I’ve posted 3 times now on Lipow’s e-book (right here, right here, and right here). One factor I like loads about Jonathan is that though he’s a progressive, he’s additionally an economist. And he doesn’t depart his economics on the coverage door.
Right here’s an attention-grabbing perception about Medicare for All as an answer to well being care spending.
He writes:
One trace that Medicare is a part of the issue and never the answer is that no American beneath the age of 65 is on Medicare, and the US spends solely reasonably extra per particular person on healthcare for these individuals than different OECD nations. In the meantime, all People above the age of 65 are on Medicare, [DRH note: not quite true. My wife and I are on Medicare Part A but not on the rest of Medicare.
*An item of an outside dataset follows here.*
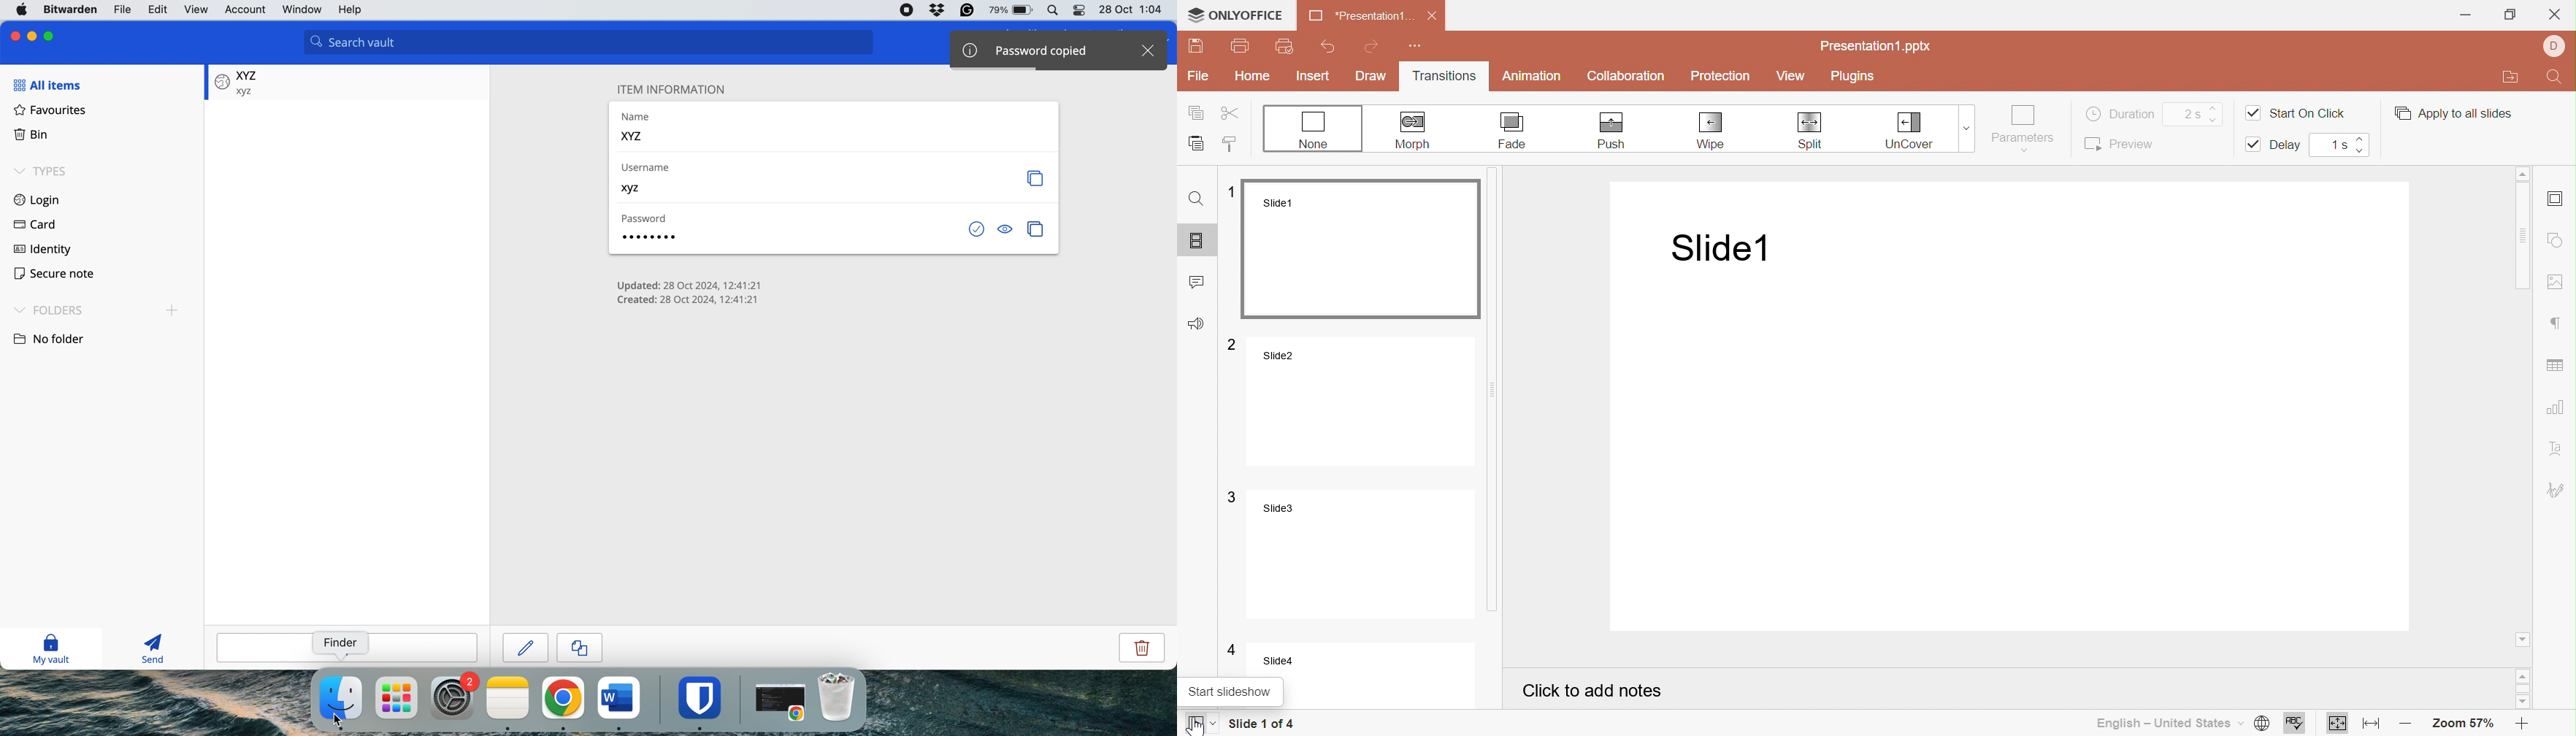 The image size is (2576, 756). Describe the element at coordinates (157, 9) in the screenshot. I see `edit` at that location.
As a federal retiree, I retained my employer-provided health insurance] and America’s healthcare spending per particular person for this group far exceeds that [of] different OECD nations. Formally, that doesn’t show something, however the place there’s smoke there simply is perhaps a fireplace–and Medicare is shrouded by an enormous plume of dense smoke.
Later he factors out:
The primary change that the “Medicare for All” proposal would make to conventional Medicare is to remove all co-pays, deductibles, and premiums. That may convert Medicare right into a program similar to the extravagant “all bills paid” FFS [fee for service] insurance coverage coverage studied within the RAND experiment. Recall that the experiment discovered that “free FFS” insurance coverage ran up payments by 30%, whereas reaching solely negligible advantages when it comes to well being. Would one thing comparable occur if we adopted “Medicare for All?”